## Exercise aim
In the material below, find the line with "Click the dark" and the line with "1568x663 pixels.", then output those two lines and every line between them, exactly.

## Record excerpts

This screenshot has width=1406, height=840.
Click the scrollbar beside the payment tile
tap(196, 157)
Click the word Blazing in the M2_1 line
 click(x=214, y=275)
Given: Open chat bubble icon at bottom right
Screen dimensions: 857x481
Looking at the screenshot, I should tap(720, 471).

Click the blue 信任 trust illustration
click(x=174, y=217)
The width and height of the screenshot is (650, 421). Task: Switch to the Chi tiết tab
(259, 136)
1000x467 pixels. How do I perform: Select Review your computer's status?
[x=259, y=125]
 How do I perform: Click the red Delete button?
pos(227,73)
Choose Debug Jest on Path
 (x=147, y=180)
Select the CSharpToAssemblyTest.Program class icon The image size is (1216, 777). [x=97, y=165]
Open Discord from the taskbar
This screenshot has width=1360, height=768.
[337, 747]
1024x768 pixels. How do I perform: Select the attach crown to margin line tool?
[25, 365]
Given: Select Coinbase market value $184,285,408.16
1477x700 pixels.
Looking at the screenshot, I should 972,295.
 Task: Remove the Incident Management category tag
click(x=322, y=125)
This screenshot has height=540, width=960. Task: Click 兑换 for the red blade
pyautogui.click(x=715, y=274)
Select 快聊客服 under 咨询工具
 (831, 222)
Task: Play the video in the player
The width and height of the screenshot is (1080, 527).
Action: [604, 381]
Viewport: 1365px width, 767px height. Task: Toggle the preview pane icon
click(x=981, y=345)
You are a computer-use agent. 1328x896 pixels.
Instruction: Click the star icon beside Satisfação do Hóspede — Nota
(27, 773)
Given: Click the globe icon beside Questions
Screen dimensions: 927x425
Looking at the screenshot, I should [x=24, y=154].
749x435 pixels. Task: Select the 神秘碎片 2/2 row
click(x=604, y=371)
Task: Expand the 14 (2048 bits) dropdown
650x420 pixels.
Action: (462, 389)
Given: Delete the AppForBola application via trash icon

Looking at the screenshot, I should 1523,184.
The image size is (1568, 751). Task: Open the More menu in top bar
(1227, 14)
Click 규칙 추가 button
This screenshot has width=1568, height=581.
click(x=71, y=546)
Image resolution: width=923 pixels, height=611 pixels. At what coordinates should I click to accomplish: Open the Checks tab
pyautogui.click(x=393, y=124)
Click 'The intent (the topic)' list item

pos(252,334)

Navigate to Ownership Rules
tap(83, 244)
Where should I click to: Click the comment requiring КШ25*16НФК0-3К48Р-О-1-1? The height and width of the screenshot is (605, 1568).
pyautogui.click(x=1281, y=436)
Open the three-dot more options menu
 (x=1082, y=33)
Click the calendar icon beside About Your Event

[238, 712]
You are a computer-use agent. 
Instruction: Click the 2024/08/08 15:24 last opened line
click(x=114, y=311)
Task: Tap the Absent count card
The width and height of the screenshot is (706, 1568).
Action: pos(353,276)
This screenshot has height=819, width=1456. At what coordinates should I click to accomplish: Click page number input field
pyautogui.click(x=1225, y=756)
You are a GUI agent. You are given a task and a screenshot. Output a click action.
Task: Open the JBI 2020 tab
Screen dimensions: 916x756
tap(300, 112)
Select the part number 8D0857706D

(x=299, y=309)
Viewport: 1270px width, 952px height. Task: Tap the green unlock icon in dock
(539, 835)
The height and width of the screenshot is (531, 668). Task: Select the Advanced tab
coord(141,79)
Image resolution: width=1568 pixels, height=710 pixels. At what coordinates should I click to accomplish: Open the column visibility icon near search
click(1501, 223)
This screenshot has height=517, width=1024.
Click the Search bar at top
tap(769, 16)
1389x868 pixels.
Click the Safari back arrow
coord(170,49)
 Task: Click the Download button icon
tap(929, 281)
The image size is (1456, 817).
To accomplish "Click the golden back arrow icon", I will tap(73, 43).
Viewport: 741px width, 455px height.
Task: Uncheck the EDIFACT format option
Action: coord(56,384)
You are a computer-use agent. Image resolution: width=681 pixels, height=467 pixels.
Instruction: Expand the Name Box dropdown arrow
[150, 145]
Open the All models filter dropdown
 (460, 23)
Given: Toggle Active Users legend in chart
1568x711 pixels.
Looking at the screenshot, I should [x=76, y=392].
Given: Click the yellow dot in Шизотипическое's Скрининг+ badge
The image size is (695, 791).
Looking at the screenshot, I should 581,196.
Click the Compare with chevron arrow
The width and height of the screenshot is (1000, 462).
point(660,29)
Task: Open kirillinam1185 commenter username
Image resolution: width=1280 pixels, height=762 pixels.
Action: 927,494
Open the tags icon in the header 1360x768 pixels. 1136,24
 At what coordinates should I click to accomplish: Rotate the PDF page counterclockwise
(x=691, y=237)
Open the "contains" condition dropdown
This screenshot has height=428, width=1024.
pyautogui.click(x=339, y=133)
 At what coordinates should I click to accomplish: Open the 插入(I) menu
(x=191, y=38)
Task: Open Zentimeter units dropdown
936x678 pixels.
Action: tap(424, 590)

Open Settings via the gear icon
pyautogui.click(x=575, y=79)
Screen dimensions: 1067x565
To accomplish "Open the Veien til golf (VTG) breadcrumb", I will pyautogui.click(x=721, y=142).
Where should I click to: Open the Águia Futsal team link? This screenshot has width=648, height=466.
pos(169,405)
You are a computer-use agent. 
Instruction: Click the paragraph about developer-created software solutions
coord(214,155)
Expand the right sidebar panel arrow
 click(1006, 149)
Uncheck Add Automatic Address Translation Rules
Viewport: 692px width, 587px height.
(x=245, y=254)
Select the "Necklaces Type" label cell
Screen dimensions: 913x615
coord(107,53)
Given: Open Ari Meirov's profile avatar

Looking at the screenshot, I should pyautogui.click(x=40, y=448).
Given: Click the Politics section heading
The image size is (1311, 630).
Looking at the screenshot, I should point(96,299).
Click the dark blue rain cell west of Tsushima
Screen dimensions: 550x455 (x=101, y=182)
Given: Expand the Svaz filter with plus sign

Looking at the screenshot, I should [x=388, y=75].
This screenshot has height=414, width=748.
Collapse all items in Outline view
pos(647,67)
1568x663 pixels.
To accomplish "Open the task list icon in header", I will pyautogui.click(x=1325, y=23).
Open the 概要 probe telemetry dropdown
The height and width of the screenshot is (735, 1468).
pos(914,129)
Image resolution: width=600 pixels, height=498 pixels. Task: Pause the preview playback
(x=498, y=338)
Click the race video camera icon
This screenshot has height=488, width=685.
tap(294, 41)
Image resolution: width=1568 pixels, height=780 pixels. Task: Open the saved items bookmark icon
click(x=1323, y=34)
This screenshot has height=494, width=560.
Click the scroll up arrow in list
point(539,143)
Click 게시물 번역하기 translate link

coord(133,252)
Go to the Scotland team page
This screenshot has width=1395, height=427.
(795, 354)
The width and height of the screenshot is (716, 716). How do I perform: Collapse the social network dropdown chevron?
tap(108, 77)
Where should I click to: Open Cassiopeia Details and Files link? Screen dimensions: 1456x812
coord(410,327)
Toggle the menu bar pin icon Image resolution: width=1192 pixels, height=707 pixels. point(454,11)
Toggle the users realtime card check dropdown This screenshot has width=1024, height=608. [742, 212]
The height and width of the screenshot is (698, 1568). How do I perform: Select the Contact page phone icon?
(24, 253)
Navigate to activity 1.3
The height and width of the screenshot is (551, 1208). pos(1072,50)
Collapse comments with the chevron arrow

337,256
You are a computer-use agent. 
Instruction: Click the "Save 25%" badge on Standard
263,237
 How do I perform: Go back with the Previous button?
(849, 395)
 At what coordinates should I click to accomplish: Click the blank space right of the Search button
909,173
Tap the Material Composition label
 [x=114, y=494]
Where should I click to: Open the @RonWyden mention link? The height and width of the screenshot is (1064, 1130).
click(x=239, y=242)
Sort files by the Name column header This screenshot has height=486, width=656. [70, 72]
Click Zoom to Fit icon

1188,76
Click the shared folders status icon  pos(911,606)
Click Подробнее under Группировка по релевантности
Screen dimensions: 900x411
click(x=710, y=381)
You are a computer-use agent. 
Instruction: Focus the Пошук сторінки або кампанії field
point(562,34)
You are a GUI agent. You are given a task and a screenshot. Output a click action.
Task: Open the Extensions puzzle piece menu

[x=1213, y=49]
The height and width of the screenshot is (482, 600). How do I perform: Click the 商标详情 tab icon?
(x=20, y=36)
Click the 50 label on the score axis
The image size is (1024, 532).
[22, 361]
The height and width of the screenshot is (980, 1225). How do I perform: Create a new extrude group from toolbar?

## Answer to the problem
Click the dark blue rain cell west of Tsushima
Screen dimensions: 550x455 (x=101, y=182)
Given: Expand the Svaz filter with plus sign

Looking at the screenshot, I should [x=388, y=75].
This screenshot has height=414, width=748.
Collapse all items in Outline view
pos(647,67)
1568x663 pixels.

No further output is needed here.